(Prompt): Retype all of the lines below with no changes.

(The records):
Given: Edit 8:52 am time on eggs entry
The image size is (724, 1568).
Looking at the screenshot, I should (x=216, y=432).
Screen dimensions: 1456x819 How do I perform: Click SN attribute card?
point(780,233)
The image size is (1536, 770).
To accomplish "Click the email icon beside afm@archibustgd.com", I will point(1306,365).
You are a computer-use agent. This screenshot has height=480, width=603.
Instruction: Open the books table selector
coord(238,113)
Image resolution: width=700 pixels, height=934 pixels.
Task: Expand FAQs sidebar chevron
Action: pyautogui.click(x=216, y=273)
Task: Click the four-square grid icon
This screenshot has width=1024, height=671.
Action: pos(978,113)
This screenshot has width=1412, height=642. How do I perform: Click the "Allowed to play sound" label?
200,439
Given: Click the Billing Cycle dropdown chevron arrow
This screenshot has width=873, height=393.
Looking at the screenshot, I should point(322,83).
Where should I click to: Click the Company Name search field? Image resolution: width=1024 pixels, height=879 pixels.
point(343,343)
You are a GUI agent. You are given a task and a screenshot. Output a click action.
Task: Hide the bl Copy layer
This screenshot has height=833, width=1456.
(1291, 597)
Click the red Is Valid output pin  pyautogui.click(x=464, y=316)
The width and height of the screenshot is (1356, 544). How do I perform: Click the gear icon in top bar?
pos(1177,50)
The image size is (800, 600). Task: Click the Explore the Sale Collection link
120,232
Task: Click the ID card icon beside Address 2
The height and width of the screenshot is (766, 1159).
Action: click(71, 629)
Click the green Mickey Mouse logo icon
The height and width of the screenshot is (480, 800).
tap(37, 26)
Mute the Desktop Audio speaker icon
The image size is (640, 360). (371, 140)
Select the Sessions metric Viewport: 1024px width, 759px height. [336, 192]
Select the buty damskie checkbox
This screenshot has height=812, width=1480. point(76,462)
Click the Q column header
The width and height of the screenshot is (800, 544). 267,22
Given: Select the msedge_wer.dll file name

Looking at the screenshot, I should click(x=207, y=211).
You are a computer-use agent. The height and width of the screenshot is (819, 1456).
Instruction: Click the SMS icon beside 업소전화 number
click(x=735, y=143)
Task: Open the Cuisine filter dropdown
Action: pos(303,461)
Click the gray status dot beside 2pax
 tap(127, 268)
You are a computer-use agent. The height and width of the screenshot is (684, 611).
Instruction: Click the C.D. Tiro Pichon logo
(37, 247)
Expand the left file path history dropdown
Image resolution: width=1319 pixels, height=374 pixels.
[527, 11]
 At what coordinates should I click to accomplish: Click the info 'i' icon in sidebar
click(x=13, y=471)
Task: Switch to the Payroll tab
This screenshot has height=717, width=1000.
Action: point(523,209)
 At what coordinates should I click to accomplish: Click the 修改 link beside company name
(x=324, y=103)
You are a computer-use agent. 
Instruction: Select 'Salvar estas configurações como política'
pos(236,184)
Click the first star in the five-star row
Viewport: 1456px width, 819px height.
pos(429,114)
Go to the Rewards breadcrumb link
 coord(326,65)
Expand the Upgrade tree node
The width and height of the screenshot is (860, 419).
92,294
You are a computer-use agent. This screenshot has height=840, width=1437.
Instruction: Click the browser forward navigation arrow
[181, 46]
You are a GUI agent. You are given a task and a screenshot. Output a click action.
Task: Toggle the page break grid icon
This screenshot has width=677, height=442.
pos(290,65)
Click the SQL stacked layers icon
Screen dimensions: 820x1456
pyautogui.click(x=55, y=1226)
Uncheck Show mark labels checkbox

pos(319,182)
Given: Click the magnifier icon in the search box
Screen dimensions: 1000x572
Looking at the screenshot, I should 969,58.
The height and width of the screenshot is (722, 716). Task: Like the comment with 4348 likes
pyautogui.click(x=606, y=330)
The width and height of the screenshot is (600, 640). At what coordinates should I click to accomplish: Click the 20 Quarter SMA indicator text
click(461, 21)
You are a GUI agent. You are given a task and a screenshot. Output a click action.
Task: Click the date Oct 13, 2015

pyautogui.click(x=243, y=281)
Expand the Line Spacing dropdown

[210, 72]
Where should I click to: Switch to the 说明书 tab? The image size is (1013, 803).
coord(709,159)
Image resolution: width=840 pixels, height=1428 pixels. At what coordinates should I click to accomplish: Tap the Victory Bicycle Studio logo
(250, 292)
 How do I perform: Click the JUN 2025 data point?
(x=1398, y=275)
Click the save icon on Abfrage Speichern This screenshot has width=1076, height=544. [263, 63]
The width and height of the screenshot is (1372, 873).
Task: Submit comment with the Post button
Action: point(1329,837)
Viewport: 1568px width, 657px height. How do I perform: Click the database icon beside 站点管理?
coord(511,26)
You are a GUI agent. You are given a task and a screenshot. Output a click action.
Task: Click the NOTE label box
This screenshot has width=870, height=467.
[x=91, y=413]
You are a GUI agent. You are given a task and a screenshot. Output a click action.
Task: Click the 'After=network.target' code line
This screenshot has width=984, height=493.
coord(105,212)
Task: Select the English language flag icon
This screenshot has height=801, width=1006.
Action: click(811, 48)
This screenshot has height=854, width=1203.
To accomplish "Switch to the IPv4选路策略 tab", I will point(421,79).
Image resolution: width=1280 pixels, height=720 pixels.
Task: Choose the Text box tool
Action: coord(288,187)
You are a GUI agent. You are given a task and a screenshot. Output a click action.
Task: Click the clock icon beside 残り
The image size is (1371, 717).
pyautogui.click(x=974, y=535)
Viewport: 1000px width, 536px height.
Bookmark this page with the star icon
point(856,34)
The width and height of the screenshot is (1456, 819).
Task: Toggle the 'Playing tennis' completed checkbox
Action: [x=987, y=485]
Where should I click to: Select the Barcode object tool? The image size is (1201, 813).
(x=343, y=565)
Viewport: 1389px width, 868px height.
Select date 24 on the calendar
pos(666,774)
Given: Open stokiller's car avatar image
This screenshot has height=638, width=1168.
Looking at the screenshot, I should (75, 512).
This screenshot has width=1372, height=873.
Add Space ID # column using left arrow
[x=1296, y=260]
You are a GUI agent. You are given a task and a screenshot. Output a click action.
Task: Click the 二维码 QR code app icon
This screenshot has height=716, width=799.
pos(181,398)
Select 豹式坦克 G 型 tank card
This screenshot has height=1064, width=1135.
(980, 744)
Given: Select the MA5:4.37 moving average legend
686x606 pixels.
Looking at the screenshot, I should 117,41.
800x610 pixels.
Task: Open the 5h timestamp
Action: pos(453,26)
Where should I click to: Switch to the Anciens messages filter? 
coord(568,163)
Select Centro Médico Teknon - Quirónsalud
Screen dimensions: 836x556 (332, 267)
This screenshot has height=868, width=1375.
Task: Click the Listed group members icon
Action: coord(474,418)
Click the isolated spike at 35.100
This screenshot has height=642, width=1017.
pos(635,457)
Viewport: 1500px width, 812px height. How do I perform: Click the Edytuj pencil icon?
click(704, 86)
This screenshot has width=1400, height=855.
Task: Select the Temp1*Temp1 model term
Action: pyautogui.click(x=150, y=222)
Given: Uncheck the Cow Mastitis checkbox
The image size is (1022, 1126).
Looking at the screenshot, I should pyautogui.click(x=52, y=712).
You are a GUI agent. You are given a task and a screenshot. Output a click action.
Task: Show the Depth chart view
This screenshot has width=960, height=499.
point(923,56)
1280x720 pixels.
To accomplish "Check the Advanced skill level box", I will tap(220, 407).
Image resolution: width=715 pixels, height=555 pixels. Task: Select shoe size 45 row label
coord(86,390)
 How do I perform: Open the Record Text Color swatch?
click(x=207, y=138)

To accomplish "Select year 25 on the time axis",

(Response area):
Given: Edit 8:52 am time on eggs entry
The image size is (724, 1568).
Looking at the screenshot, I should (x=216, y=432).
Screen dimensions: 1456x819 How do I perform: Click SN attribute card?
point(780,233)
The image size is (1536, 770).
To accomplish "Click the email icon beside afm@archibustgd.com", I will point(1306,365).
You are a computer-use agent. This screenshot has height=480, width=603.
Instruction: Open the books table selector
coord(238,113)
Image resolution: width=700 pixels, height=934 pixels.
Task: Expand FAQs sidebar chevron
Action: pyautogui.click(x=216, y=273)
Task: Click the four-square grid icon
This screenshot has width=1024, height=671.
Action: pos(978,113)
This screenshot has width=1412, height=642. How do I perform: Click the "Allowed to play sound" label?
200,439
Given: Click the Billing Cycle dropdown chevron arrow
This screenshot has width=873, height=393.
Looking at the screenshot, I should point(322,83).
Where should I click to: Click the Company Name search field? Image resolution: width=1024 pixels, height=879 pixels.
point(343,343)
You are a GUI agent. You are given a task and a screenshot. Output a click action.
Task: Hide the bl Copy layer
This screenshot has height=833, width=1456.
(1291, 597)
Click the red Is Valid output pin  pyautogui.click(x=464, y=316)
The width and height of the screenshot is (1356, 544). How do I perform: Click the gear icon in top bar?
pos(1177,50)
The image size is (800, 600). Task: Click the Explore the Sale Collection link
120,232
Task: Click the ID card icon beside Address 2
The height and width of the screenshot is (766, 1159).
Action: click(71, 629)
Click the green Mickey Mouse logo icon
The height and width of the screenshot is (480, 800).
tap(37, 26)
Mute the Desktop Audio speaker icon
The image size is (640, 360). (371, 140)
Select the Sessions metric Viewport: 1024px width, 759px height. [336, 192]
Select the buty damskie checkbox
This screenshot has height=812, width=1480. point(76,462)
Click the Q column header
The width and height of the screenshot is (800, 544). 267,22
Given: Select the msedge_wer.dll file name

Looking at the screenshot, I should click(x=207, y=211).
You are a computer-use agent. The height and width of the screenshot is (819, 1456).
Instruction: Click the SMS icon beside 업소전화 number
click(x=735, y=143)
Task: Open the Cuisine filter dropdown
Action: pos(303,461)
Click the gray status dot beside 2pax
 tap(127, 268)
You are a computer-use agent. The height and width of the screenshot is (684, 611).
Instruction: Click the C.D. Tiro Pichon logo
(37, 247)
Expand the left file path history dropdown
Image resolution: width=1319 pixels, height=374 pixels.
[527, 11]
 At what coordinates should I click to accomplish: Click the info 'i' icon in sidebar
click(x=13, y=471)
Task: Switch to the Payroll tab
This screenshot has height=717, width=1000.
Action: point(523,209)
 At what coordinates should I click to accomplish: Click the 修改 link beside company name
(x=324, y=103)
You are a computer-use agent. 
Instruction: Select 'Salvar estas configurações como política'
pos(236,184)
Click the first star in the five-star row
Viewport: 1456px width, 819px height.
pos(429,114)
Go to the Rewards breadcrumb link
 coord(326,65)
Expand the Upgrade tree node
The width and height of the screenshot is (860, 419).
92,294
You are a computer-use agent. This screenshot has height=840, width=1437.
Instruction: Click the browser forward navigation arrow
[181, 46]
You are a GUI agent. You are given a task and a screenshot. Output a click action.
Task: Toggle the page break grid icon
This screenshot has width=677, height=442.
pos(290,65)
Click the SQL stacked layers icon
Screen dimensions: 820x1456
pyautogui.click(x=55, y=1226)
Uncheck Show mark labels checkbox

pos(319,182)
Given: Click the magnifier icon in the search box
Screen dimensions: 1000x572
Looking at the screenshot, I should 969,58.
The height and width of the screenshot is (722, 716). Task: Like the comment with 4348 likes
pyautogui.click(x=606, y=330)
The width and height of the screenshot is (600, 640). At what coordinates should I click to accomplish: Click the 20 Quarter SMA indicator text
click(461, 21)
You are a GUI agent. You are given a task and a screenshot. Output a click action.
Task: Click the date Oct 13, 2015

pyautogui.click(x=243, y=281)
Expand the Line Spacing dropdown

[210, 72]
Where should I click to: Switch to the 说明书 tab? The image size is (1013, 803).
coord(709,159)
Image resolution: width=840 pixels, height=1428 pixels. At what coordinates should I click to accomplish: Tap the Victory Bicycle Studio logo
(250, 292)
 How do I perform: Click the JUN 2025 data point?
(x=1398, y=275)
Click the save icon on Abfrage Speichern This screenshot has width=1076, height=544. [263, 63]
The width and height of the screenshot is (1372, 873).
Task: Submit comment with the Post button
Action: point(1329,837)
Viewport: 1568px width, 657px height. How do I perform: Click the database icon beside 站点管理?
coord(511,26)
You are a GUI agent. You are given a task and a screenshot. Output a click action.
Task: Click the NOTE label box
This screenshot has width=870, height=467.
[x=91, y=413]
You are a GUI agent. You are given a task and a screenshot. Output a click action.
Task: Click the 'After=network.target' code line
This screenshot has width=984, height=493.
coord(105,212)
Task: Select the English language flag icon
This screenshot has height=801, width=1006.
Action: click(811, 48)
This screenshot has height=854, width=1203.
To accomplish "Switch to the IPv4选路策略 tab", I will point(421,79).
Image resolution: width=1280 pixels, height=720 pixels.
Task: Choose the Text box tool
Action: coord(288,187)
You are a GUI agent. You are given a task and a screenshot. Output a click action.
Task: Click the clock icon beside 残り
The image size is (1371, 717).
pyautogui.click(x=974, y=535)
Viewport: 1000px width, 536px height.
Bookmark this page with the star icon
point(856,34)
The width and height of the screenshot is (1456, 819).
Task: Toggle the 'Playing tennis' completed checkbox
Action: [x=987, y=485]
Where should I click to: Select the Barcode object tool? The image size is (1201, 813).
(x=343, y=565)
Viewport: 1389px width, 868px height.
Select date 24 on the calendar
pos(666,774)
Given: Open stokiller's car avatar image
This screenshot has height=638, width=1168.
Looking at the screenshot, I should (75, 512).
This screenshot has width=1372, height=873.
Add Space ID # column using left arrow
[x=1296, y=260]
You are a GUI agent. You are given a task and a screenshot. Output a click action.
Task: Click the 二维码 QR code app icon
This screenshot has height=716, width=799.
pos(181,398)
Select 豹式坦克 G 型 tank card
This screenshot has height=1064, width=1135.
(980, 744)
Given: Select the MA5:4.37 moving average legend
686x606 pixels.
Looking at the screenshot, I should 117,41.
800x610 pixels.
Task: Open the 5h timestamp
Action: pos(453,26)
Where should I click to: Switch to the Anciens messages filter? 
coord(568,163)
Select Centro Médico Teknon - Quirónsalud
Screen dimensions: 836x556 (332, 267)
This screenshot has height=868, width=1375.
Task: Click the Listed group members icon
Action: coord(474,418)
Click the isolated spike at 35.100
This screenshot has height=642, width=1017.
pos(635,457)
Viewport: 1500px width, 812px height. How do I perform: Click the Edytuj pencil icon?
click(704, 86)
This screenshot has width=1400, height=855.
Task: Select the Temp1*Temp1 model term
Action: pyautogui.click(x=150, y=222)
Given: Uncheck the Cow Mastitis checkbox
The image size is (1022, 1126).
Looking at the screenshot, I should pyautogui.click(x=52, y=712).
You are a GUI agent. You are given a task and a screenshot. Output a click action.
Task: Show the Depth chart view
This screenshot has width=960, height=499.
point(923,56)
1280x720 pixels.
To accomplish "Check the Advanced skill level box", I will tap(220, 407).
Image resolution: width=715 pixels, height=555 pixels. Task: Select shoe size 45 row label
coord(86,390)
 How do I perform: Open the Record Text Color swatch?
click(x=207, y=138)

To accomplish "Select year 25 on the time axis",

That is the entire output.